Whether you are using Ruby or any other language, whenever you have a producer-consumer design like you are describing here, no matter whether the producers and consumers are threads or processes, you must never assume that the consumers will be able to "keep up" with the producers. You must always use bounded queues. Even using external queues as you mentioned in your comment does not solve the problem in the general case, because while much larger than RAM, external storage is not infinite.

The Ruby standard library has SizedQueue, which you get with require 'thread'. A SizedQueue is a thread-safe queue which is limited in size. If a producer thread tries to push an item onto the queue when it is already full, the producer will block until a consumer pops an item off the queue (making space for the new one). This will give the consumers a chance to "catch up". Likewise, if a consumer thread tries to pop an item off the queue when it is empty, the consumer will block until an item is available.
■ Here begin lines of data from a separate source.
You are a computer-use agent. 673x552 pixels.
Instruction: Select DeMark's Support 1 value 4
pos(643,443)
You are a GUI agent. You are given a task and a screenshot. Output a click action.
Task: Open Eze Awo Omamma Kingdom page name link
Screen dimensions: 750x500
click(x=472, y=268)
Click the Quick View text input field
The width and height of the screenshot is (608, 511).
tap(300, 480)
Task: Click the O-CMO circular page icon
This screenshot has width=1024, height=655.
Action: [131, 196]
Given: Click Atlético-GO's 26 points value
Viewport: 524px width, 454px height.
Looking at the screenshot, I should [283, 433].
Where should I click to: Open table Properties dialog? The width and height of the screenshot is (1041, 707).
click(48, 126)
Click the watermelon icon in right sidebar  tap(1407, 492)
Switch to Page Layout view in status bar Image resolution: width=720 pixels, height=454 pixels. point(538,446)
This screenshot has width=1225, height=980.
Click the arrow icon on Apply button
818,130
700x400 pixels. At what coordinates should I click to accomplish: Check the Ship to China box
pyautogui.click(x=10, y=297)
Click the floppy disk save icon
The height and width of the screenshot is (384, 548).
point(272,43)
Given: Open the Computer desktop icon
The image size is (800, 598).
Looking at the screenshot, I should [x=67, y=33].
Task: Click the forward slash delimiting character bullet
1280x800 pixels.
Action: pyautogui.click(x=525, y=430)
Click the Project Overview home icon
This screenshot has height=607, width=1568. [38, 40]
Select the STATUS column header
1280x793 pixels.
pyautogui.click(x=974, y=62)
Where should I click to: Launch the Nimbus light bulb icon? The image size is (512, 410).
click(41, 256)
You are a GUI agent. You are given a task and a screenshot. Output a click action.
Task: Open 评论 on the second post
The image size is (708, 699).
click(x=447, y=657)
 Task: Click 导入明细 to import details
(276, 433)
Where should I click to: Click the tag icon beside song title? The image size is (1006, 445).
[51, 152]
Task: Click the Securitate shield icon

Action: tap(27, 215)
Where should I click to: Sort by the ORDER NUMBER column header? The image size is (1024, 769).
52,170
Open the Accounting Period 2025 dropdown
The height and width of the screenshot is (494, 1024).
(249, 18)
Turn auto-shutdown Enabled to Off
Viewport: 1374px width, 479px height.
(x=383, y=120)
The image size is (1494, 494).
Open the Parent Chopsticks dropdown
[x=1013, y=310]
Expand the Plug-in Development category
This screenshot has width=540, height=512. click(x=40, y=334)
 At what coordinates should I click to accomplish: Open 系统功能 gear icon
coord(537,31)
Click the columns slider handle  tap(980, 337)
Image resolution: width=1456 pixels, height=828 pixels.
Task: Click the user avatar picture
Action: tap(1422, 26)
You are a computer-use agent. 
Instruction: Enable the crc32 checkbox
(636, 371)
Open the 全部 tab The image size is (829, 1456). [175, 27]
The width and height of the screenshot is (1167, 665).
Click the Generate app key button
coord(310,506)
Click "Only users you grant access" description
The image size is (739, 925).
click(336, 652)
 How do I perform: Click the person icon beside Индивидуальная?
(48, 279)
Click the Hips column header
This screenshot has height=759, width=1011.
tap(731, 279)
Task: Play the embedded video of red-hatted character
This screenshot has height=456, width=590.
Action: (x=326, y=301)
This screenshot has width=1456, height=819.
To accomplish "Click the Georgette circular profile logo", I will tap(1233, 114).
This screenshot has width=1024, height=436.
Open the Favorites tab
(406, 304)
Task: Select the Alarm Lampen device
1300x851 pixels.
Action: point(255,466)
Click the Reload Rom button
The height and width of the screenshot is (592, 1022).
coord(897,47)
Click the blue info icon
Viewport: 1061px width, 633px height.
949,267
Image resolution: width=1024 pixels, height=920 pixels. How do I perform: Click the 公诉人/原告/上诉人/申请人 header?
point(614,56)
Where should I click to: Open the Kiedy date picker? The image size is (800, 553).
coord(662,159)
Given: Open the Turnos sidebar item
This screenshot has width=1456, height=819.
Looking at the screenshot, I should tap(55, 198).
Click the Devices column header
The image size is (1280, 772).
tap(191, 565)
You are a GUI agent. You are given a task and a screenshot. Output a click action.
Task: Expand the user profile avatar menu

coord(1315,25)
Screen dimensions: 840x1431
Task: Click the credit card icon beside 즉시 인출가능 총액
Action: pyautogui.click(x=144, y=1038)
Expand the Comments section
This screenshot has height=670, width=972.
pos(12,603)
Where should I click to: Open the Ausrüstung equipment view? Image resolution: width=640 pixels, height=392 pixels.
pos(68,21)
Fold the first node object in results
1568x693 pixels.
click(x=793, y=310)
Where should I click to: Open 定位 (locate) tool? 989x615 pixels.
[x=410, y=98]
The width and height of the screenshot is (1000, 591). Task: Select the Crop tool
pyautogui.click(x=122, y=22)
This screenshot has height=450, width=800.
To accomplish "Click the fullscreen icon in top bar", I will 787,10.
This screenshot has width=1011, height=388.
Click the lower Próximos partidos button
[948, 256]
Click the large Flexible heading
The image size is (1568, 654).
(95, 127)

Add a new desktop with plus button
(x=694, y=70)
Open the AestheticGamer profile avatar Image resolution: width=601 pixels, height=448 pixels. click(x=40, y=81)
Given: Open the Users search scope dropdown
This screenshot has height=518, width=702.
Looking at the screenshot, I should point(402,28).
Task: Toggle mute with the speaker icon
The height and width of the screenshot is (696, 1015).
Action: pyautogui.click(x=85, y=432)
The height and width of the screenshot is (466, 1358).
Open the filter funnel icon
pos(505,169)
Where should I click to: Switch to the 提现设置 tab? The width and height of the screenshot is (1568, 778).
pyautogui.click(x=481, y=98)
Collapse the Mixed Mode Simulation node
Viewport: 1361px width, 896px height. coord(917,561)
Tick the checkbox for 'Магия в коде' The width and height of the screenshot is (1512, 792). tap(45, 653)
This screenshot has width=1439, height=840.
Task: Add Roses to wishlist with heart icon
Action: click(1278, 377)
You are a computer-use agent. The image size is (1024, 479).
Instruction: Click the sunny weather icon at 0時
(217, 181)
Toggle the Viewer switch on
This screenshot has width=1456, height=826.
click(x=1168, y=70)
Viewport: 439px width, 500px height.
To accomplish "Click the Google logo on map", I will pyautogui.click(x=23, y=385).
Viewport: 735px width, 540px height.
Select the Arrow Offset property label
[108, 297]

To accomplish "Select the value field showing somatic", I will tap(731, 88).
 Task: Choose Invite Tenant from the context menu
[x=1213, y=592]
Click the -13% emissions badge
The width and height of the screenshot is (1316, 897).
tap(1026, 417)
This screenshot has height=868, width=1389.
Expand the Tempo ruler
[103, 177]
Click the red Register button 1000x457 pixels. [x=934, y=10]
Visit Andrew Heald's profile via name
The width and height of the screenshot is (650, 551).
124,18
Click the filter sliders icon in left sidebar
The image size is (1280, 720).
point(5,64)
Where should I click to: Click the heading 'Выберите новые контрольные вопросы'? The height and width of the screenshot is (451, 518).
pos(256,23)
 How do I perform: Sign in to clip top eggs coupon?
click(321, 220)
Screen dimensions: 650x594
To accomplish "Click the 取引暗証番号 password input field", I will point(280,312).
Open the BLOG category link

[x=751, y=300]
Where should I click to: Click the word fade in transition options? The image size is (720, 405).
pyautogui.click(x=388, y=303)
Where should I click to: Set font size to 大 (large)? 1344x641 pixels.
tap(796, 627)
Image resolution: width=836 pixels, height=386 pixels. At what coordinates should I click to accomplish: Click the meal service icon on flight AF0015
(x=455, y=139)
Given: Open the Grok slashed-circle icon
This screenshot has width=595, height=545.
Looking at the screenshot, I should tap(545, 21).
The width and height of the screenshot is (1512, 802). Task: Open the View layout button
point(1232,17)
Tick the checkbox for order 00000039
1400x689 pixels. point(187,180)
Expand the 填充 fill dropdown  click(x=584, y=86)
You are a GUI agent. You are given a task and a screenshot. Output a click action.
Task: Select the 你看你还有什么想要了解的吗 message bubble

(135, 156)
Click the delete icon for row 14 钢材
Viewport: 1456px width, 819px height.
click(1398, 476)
If overall throughput is limited by the producers, they will tend to get more CPU time (as the consumers block). On the other hand, if the consumers are the bottleneck, they will tend to get more CPU time. This is better than allowing the producers to burn system resources filling your queue with ever-growing numbers of items, while the consumers could be using those resources to work through the backlog.